### Work instruction
Read each of the lines below and tally those with "computer"; the tally is the whole answer.

Given entries below:

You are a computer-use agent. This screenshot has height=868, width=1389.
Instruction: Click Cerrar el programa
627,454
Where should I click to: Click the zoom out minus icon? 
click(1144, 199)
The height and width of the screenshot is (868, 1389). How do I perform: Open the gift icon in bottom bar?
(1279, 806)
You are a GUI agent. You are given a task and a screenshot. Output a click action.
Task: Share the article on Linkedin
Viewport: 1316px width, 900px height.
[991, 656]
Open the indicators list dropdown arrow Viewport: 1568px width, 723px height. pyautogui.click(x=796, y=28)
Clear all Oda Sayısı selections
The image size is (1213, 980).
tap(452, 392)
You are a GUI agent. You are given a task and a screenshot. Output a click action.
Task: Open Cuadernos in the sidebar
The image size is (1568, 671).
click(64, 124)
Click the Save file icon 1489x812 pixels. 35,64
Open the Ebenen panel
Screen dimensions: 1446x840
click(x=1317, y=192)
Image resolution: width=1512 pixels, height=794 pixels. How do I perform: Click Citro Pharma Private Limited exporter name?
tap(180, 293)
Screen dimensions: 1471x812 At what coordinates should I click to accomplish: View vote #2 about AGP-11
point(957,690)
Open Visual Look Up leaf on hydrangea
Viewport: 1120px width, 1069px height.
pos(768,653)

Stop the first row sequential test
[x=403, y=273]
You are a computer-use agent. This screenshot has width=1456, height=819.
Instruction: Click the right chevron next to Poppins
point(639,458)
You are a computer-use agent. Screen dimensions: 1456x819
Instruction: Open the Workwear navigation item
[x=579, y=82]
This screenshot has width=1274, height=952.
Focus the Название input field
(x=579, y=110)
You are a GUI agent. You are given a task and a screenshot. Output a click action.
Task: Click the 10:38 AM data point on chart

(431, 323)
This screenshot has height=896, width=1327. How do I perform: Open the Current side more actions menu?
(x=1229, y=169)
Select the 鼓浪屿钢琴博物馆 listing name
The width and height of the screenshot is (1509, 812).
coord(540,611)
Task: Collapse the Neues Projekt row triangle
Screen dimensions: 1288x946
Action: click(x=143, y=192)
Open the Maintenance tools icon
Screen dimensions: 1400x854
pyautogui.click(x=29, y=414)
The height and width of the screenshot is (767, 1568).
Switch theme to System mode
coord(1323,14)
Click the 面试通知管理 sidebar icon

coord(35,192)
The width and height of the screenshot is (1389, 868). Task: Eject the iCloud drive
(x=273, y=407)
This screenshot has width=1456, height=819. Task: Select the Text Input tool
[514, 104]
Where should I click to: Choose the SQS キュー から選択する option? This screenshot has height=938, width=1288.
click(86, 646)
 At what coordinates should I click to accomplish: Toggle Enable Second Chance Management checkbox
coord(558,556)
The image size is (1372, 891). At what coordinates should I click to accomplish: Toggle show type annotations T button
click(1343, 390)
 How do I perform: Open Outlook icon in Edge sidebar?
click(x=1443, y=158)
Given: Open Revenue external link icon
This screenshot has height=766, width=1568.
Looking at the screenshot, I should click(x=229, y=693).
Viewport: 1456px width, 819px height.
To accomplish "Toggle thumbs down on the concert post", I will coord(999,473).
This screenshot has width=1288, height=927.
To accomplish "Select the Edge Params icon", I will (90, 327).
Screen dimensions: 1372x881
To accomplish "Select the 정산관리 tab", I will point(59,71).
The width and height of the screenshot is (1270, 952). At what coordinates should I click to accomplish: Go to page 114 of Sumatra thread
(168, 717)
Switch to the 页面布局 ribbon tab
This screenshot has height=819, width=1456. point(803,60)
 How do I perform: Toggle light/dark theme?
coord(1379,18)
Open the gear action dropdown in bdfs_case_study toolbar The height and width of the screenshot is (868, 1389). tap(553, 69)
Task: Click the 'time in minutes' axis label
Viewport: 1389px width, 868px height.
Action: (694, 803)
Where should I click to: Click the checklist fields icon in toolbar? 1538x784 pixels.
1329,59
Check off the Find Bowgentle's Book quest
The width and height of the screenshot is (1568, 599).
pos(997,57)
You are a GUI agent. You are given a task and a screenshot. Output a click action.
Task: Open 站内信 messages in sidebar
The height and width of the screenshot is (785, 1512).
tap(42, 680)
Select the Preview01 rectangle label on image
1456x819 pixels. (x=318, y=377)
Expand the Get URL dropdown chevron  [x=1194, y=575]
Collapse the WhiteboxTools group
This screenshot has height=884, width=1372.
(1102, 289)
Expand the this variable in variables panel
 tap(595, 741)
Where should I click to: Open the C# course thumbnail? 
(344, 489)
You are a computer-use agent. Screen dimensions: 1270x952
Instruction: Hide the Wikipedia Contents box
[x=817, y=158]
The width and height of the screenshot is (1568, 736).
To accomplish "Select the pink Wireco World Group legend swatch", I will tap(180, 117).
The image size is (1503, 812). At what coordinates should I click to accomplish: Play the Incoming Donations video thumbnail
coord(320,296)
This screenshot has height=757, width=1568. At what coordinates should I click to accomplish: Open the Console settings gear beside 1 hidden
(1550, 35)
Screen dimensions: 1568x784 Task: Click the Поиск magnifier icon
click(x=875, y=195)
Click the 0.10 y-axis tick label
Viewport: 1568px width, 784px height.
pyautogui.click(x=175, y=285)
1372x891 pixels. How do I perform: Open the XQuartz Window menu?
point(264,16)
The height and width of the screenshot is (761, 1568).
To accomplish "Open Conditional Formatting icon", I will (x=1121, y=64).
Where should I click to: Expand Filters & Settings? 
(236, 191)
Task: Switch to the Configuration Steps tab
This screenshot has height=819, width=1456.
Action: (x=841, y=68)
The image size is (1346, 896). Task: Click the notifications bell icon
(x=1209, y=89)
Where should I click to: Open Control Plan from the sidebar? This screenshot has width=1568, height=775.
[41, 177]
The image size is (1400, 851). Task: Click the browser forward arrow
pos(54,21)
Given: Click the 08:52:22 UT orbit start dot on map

End of Given entries.

### Response
4